*** Data under study ***
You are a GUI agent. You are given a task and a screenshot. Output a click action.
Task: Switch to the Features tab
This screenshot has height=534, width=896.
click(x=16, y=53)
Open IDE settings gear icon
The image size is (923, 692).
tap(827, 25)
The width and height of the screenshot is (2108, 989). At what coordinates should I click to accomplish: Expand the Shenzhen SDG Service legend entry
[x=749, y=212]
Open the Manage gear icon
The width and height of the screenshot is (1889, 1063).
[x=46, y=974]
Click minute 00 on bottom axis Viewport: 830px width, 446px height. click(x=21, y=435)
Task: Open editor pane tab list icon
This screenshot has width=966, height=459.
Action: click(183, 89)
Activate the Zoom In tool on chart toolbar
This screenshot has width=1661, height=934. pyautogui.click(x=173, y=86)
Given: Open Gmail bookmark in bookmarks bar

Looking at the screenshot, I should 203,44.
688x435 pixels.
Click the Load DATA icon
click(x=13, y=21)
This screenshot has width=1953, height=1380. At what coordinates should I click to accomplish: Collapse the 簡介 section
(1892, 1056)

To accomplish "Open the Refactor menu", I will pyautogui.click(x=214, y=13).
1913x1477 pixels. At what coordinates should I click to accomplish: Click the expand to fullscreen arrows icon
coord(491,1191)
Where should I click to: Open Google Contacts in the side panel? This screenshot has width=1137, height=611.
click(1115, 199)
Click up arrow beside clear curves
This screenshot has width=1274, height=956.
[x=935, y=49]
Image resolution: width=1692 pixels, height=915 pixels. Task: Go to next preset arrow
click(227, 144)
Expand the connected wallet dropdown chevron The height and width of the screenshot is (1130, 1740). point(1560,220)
*** End of Data under study ***
**Requirement:**
Print the material exactly. Include every line.

**Response to the exercise:**
You are a GUI agent. You are given a task and a screenshot. Output a click action.
Task: Switch to the Features tab
This screenshot has height=534, width=896.
click(x=16, y=53)
Open IDE settings gear icon
The image size is (923, 692).
tap(827, 25)
The width and height of the screenshot is (2108, 989). At what coordinates should I click to accomplish: Expand the Shenzhen SDG Service legend entry
[x=749, y=212]
Open the Manage gear icon
The width and height of the screenshot is (1889, 1063).
[x=46, y=974]
Click minute 00 on bottom axis Viewport: 830px width, 446px height. click(x=21, y=435)
Task: Open editor pane tab list icon
This screenshot has width=966, height=459.
Action: click(183, 89)
Activate the Zoom In tool on chart toolbar
This screenshot has width=1661, height=934. pyautogui.click(x=173, y=86)
Given: Open Gmail bookmark in bookmarks bar

Looking at the screenshot, I should 203,44.
688x435 pixels.
Click the Load DATA icon
click(x=13, y=21)
This screenshot has width=1953, height=1380. At what coordinates should I click to accomplish: Collapse the 簡介 section
(1892, 1056)

To accomplish "Open the Refactor menu", I will pyautogui.click(x=214, y=13).
1913x1477 pixels. At what coordinates should I click to accomplish: Click the expand to fullscreen arrows icon
coord(491,1191)
Where should I click to: Open Google Contacts in the side panel? This screenshot has width=1137, height=611.
click(1115, 199)
Click up arrow beside clear curves
This screenshot has width=1274, height=956.
[x=935, y=49]
Image resolution: width=1692 pixels, height=915 pixels. Task: Go to next preset arrow
click(227, 144)
Expand the connected wallet dropdown chevron The height and width of the screenshot is (1130, 1740). point(1560,220)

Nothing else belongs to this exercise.